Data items
--- START ---

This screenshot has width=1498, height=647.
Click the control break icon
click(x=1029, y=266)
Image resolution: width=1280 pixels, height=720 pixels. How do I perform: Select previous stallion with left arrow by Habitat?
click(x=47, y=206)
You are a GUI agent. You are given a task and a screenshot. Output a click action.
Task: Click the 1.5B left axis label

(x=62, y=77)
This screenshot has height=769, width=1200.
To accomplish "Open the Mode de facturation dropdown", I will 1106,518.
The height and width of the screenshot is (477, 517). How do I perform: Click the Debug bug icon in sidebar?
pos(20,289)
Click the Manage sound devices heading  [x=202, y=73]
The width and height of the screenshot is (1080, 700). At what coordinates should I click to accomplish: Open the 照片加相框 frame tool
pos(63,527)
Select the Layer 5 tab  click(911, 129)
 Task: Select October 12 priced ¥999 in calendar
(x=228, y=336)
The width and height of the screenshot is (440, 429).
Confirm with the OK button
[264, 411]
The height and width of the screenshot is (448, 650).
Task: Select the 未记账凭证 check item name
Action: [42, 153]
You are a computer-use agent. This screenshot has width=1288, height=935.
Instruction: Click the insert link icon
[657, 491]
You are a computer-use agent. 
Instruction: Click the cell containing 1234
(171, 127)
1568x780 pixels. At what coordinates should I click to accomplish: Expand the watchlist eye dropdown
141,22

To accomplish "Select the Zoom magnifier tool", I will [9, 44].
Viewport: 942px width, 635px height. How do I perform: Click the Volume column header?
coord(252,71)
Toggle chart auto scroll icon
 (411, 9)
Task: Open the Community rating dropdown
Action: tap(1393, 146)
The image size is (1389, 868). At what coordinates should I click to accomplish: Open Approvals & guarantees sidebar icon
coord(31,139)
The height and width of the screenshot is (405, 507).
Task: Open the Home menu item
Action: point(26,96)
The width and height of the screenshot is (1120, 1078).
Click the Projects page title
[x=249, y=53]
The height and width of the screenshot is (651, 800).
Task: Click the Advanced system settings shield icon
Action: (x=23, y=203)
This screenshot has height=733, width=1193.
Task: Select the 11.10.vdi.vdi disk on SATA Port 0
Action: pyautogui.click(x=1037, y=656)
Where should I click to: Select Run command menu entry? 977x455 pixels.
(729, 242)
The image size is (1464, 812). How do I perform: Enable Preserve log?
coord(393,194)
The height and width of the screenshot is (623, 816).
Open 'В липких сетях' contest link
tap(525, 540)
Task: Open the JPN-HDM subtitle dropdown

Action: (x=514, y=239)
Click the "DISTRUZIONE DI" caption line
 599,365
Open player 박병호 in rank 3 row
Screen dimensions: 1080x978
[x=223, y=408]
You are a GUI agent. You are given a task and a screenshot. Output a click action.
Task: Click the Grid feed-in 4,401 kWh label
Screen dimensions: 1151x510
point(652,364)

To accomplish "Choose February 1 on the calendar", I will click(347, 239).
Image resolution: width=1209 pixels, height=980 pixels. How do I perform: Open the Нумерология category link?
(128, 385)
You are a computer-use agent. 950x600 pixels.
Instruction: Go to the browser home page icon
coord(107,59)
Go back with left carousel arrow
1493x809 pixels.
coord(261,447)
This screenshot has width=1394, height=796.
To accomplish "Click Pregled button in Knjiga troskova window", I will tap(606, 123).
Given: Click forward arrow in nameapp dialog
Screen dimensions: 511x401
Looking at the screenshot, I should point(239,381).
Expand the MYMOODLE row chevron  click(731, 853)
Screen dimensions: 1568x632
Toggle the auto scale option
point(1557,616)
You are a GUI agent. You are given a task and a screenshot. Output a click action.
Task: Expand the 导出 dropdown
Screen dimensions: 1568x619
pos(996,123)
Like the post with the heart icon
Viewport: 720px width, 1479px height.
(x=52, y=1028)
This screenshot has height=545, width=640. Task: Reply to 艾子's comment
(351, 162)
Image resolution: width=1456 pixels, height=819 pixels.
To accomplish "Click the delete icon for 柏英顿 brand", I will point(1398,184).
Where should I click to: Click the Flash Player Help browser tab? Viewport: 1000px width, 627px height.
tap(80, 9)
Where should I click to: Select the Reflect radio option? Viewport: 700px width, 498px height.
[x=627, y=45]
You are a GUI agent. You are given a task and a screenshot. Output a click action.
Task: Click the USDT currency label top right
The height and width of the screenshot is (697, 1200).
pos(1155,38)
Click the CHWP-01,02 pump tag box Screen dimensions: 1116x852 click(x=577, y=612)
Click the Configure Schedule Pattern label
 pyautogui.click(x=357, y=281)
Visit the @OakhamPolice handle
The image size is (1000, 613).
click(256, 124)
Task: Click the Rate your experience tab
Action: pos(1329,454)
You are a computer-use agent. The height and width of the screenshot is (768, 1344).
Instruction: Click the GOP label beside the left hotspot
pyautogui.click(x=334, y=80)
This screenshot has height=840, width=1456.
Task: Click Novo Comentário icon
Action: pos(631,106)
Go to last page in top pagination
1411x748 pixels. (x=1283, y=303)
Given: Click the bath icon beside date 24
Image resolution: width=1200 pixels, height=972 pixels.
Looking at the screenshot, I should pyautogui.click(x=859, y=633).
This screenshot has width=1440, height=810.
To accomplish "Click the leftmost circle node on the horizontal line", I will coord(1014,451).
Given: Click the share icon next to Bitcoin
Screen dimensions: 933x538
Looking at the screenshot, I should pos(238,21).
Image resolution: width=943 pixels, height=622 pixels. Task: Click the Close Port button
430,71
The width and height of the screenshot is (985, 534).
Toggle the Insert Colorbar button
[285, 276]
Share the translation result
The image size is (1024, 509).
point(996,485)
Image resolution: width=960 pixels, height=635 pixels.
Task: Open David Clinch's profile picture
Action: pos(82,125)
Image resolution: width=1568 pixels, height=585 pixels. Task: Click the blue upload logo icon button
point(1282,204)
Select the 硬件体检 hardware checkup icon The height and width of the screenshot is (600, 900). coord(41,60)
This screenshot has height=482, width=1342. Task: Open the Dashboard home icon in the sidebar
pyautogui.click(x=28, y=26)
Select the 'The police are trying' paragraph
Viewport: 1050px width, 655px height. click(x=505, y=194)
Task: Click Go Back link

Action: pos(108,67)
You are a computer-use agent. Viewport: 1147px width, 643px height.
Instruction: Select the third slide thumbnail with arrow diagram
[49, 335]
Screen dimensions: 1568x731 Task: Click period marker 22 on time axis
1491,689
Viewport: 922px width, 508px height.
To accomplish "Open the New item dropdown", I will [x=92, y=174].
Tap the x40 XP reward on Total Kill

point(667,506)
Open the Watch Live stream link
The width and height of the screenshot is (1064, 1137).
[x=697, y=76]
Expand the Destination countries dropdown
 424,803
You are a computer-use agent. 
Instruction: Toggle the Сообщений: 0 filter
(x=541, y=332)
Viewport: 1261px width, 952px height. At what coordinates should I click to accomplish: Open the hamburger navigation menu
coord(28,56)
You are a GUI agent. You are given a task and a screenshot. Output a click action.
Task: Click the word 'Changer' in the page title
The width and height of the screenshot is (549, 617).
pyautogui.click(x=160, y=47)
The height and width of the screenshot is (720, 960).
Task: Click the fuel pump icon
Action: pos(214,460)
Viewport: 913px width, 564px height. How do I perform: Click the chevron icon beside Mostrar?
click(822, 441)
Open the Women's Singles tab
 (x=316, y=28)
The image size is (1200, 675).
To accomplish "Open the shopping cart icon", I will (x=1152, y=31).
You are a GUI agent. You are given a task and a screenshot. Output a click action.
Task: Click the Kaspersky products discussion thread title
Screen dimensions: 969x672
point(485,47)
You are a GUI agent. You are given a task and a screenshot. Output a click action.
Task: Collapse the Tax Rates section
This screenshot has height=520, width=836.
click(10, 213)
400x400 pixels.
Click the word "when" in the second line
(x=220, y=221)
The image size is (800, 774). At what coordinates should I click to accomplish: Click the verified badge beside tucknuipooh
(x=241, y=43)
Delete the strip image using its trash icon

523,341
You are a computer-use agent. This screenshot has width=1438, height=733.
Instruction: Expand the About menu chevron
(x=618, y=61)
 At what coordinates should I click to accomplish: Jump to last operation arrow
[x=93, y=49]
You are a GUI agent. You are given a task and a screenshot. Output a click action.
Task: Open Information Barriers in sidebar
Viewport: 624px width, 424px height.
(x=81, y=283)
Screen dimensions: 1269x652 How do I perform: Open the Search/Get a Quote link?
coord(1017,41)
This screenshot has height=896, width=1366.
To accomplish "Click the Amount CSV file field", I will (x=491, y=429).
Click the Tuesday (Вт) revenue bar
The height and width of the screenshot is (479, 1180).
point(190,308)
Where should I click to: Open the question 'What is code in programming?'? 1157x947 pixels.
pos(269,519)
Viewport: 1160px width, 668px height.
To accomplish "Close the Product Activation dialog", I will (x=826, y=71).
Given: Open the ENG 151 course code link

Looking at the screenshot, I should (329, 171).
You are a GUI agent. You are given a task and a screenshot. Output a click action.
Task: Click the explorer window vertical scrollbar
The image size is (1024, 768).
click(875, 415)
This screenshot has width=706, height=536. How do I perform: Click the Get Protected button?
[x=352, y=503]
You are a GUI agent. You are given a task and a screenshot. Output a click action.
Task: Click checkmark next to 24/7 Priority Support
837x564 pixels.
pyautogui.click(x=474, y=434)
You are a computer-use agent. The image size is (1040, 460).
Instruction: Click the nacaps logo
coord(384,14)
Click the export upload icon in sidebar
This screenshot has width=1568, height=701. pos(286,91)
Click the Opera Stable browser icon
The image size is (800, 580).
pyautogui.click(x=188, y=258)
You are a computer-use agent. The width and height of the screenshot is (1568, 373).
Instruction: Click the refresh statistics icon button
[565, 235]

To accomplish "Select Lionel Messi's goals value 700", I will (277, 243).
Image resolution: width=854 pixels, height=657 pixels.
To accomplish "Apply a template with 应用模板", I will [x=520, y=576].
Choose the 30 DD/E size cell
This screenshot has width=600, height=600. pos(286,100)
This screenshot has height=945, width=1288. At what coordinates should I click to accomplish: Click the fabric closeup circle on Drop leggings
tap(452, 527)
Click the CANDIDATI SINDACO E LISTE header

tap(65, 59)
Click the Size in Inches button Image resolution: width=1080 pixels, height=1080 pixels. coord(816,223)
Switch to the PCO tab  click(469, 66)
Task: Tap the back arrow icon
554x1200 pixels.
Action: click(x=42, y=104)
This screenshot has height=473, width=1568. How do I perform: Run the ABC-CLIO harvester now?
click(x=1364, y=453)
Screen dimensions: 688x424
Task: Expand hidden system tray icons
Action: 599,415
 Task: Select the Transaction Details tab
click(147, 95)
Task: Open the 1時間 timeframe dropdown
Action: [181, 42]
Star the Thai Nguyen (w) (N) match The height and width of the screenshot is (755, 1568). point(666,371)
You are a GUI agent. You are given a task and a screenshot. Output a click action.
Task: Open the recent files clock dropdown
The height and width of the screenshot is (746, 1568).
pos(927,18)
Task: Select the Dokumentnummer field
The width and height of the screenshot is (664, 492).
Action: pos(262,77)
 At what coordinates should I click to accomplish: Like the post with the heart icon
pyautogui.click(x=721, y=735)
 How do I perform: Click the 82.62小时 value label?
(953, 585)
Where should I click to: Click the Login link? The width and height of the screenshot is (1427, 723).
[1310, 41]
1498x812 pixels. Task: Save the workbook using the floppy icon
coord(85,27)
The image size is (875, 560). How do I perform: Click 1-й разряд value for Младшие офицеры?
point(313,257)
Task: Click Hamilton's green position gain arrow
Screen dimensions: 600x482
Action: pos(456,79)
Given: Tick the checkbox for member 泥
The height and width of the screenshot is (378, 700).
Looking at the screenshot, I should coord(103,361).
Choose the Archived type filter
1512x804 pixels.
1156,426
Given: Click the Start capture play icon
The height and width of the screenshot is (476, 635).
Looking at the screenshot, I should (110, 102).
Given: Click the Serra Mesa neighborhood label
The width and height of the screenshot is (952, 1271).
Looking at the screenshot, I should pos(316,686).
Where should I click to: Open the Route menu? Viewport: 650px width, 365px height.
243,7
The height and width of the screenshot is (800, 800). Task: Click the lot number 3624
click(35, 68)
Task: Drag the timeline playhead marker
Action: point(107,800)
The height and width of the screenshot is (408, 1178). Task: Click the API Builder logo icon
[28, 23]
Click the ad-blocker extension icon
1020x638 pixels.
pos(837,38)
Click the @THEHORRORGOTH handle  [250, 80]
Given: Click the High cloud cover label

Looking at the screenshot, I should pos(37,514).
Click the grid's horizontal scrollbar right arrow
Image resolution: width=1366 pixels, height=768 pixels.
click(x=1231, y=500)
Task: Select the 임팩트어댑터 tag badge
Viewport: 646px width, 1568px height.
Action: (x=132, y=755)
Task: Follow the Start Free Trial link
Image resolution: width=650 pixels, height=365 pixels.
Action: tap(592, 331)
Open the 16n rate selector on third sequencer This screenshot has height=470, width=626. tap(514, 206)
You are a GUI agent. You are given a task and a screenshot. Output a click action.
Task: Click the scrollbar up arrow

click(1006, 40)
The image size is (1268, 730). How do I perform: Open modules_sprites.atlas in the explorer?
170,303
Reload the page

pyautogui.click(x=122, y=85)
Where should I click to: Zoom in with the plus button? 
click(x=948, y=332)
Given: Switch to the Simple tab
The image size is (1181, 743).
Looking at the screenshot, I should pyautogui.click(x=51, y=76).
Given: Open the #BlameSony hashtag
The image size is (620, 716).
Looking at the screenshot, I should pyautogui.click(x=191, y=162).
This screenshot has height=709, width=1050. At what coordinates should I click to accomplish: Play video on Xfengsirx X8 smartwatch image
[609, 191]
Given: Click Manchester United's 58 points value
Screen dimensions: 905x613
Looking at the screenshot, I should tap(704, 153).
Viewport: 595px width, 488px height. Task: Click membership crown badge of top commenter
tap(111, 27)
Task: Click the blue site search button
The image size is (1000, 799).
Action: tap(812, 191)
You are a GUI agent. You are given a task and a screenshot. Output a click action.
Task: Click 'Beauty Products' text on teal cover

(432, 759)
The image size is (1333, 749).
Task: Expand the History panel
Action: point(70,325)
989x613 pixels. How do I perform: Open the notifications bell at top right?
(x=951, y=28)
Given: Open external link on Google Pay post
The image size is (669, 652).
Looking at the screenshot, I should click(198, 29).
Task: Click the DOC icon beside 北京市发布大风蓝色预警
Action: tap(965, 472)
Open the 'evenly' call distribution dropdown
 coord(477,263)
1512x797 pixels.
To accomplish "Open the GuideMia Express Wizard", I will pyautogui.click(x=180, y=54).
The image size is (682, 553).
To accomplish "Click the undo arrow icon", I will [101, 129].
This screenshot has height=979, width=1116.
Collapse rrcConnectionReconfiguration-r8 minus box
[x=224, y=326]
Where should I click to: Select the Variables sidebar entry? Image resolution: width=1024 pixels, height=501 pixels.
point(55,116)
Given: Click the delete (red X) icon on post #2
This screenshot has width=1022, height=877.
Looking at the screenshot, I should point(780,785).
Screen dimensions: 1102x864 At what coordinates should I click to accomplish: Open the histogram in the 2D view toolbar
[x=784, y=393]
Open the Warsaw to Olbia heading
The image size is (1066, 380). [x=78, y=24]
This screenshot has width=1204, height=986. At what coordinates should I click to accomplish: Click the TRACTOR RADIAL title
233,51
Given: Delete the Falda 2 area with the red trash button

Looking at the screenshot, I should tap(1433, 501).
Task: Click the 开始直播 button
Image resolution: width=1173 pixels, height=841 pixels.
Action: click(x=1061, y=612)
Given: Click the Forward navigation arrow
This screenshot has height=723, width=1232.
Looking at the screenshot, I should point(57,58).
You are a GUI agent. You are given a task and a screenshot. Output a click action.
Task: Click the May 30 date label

--- END ---

Your answer must consist solely of the lines above between the line holding "The image size is (1024, 509)." and the line holding "Viewport: 922px width, 508px height.", inclusive, copied exactly.

§ Output for this task:
The image size is (1024, 509).
point(996,485)
Image resolution: width=960 pixels, height=635 pixels.
Task: Open David Clinch's profile picture
Action: pos(82,125)
Image resolution: width=1568 pixels, height=585 pixels. Task: Click the blue upload logo icon button
point(1282,204)
Select the 硬件体检 hardware checkup icon The height and width of the screenshot is (600, 900). coord(41,60)
This screenshot has height=482, width=1342. Task: Open the Dashboard home icon in the sidebar
pyautogui.click(x=28, y=26)
Select the 'The police are trying' paragraph
Viewport: 1050px width, 655px height. click(x=505, y=194)
Task: Click Go Back link

Action: pos(108,67)
You are a computer-use agent. Viewport: 1147px width, 643px height.
Instruction: Select the third slide thumbnail with arrow diagram
[49, 335]
Screen dimensions: 1568x731 Task: Click period marker 22 on time axis
1491,689
Viewport: 922px width, 508px height.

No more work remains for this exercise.